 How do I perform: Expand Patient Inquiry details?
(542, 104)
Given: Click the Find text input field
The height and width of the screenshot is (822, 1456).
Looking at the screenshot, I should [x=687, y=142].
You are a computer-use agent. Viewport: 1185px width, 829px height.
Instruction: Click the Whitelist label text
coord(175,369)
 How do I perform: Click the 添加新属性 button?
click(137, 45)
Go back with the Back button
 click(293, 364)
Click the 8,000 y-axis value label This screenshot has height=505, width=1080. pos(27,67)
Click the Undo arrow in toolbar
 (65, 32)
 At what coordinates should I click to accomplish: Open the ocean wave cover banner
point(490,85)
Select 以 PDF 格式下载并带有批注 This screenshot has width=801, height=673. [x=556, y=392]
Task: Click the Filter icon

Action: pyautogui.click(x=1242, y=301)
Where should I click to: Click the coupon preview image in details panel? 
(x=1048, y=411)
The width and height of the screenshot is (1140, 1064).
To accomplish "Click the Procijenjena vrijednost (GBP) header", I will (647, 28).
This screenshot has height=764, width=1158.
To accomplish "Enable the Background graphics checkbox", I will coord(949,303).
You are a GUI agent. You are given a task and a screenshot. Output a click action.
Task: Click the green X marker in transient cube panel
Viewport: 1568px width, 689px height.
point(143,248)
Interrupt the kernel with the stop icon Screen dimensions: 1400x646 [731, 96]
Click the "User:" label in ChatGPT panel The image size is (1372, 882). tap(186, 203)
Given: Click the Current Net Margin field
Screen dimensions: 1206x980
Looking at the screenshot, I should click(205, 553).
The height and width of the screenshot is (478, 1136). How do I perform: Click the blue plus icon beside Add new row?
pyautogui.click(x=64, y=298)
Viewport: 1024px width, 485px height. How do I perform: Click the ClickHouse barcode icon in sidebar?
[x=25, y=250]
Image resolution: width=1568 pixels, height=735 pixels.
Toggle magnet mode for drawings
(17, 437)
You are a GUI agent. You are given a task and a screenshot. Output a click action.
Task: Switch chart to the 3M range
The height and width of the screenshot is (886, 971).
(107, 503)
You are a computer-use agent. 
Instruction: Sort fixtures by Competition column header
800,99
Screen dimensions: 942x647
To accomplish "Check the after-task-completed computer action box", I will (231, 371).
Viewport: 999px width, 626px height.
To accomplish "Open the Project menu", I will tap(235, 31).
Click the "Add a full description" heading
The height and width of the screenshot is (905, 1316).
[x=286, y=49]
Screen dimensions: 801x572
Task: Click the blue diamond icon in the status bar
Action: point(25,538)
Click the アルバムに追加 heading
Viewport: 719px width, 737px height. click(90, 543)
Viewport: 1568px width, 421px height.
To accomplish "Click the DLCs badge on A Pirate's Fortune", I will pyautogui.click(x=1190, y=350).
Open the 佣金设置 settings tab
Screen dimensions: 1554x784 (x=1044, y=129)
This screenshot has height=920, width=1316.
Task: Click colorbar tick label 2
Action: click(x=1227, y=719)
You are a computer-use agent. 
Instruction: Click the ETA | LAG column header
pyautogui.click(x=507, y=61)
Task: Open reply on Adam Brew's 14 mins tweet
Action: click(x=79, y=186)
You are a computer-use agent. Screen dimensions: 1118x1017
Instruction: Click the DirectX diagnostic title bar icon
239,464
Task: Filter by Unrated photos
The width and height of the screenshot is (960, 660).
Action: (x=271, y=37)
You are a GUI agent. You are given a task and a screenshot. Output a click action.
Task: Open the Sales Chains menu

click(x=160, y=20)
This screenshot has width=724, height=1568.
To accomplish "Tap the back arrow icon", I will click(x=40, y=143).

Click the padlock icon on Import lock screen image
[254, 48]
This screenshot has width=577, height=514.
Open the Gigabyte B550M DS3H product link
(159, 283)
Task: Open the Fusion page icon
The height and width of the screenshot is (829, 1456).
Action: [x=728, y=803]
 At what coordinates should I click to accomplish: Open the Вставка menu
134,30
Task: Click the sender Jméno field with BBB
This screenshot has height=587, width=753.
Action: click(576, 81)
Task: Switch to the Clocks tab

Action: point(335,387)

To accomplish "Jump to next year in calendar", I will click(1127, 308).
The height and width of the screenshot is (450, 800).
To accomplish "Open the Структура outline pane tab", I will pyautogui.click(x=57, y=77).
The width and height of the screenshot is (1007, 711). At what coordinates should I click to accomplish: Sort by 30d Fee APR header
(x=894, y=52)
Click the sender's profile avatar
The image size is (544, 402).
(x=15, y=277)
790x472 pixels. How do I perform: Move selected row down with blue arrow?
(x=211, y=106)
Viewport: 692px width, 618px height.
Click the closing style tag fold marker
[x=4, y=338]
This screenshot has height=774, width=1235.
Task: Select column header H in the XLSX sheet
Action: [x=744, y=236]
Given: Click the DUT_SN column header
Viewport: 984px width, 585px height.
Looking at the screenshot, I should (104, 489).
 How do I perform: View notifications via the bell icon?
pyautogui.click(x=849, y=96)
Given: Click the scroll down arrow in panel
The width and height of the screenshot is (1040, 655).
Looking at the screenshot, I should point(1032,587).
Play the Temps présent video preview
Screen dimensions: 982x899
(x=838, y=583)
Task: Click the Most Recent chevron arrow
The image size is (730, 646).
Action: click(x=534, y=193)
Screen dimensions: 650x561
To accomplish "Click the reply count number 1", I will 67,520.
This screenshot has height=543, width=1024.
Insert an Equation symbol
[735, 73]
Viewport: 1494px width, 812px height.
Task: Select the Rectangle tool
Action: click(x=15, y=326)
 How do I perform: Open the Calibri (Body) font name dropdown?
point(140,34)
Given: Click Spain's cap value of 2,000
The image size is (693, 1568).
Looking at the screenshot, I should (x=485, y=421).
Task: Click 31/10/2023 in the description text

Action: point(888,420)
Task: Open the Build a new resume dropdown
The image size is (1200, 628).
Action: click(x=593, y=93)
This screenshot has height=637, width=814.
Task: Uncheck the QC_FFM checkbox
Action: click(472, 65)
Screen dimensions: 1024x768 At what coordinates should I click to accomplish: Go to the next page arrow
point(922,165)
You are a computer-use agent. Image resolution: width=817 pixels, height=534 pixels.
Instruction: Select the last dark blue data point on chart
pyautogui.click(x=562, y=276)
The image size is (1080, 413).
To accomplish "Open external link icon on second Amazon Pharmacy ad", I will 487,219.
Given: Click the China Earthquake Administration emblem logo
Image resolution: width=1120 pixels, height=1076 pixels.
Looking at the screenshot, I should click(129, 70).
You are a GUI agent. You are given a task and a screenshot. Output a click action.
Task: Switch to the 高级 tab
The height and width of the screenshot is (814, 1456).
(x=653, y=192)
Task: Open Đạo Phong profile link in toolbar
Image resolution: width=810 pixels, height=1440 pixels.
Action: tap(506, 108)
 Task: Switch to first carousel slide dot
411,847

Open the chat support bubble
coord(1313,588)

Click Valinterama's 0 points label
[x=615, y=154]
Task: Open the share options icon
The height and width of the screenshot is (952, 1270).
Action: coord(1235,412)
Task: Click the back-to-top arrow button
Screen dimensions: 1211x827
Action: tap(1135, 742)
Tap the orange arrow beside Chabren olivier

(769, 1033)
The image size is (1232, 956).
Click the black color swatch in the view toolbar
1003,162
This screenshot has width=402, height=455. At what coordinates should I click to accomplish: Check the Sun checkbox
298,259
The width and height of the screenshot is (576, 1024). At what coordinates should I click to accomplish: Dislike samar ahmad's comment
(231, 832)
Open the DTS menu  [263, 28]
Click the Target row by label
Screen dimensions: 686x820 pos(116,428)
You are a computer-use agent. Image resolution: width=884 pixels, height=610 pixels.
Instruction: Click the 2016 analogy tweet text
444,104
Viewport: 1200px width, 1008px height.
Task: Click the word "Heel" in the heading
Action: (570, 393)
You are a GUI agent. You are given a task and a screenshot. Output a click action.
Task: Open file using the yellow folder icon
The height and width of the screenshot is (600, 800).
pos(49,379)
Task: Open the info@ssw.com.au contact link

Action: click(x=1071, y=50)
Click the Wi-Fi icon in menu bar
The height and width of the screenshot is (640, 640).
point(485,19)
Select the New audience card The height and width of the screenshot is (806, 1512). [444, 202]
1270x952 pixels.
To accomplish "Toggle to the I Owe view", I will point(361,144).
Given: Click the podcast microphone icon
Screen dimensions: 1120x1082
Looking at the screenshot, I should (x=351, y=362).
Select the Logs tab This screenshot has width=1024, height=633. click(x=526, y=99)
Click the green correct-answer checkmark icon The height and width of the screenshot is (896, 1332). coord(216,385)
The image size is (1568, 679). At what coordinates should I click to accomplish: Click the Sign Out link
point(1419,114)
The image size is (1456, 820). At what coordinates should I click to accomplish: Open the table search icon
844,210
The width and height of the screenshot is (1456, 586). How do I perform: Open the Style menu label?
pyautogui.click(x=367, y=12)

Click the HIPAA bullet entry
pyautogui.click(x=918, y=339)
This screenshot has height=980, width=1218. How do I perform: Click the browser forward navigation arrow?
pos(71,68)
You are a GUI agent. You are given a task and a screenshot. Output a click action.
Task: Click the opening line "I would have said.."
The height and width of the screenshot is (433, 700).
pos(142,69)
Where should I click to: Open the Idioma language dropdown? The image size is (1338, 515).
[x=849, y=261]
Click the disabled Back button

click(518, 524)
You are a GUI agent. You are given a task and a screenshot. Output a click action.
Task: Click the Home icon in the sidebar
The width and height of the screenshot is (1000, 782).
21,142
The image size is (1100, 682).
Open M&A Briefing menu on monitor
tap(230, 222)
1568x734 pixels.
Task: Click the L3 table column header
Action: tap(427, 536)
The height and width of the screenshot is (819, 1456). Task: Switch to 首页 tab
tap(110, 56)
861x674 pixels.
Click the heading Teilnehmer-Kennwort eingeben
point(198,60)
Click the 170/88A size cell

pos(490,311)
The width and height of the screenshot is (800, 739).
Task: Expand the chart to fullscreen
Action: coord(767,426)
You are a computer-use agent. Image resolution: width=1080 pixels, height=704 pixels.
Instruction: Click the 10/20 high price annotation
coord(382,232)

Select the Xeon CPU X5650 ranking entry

──────────

• [The problem]: In the material above, show every line where the word "green" turns up.

• [Solved exercise]:
Task: Click the green X marker in transient cube panel
Click the green correct-answer checkmark icon The height and width of the screenshot is (896, 1332). coord(216,385)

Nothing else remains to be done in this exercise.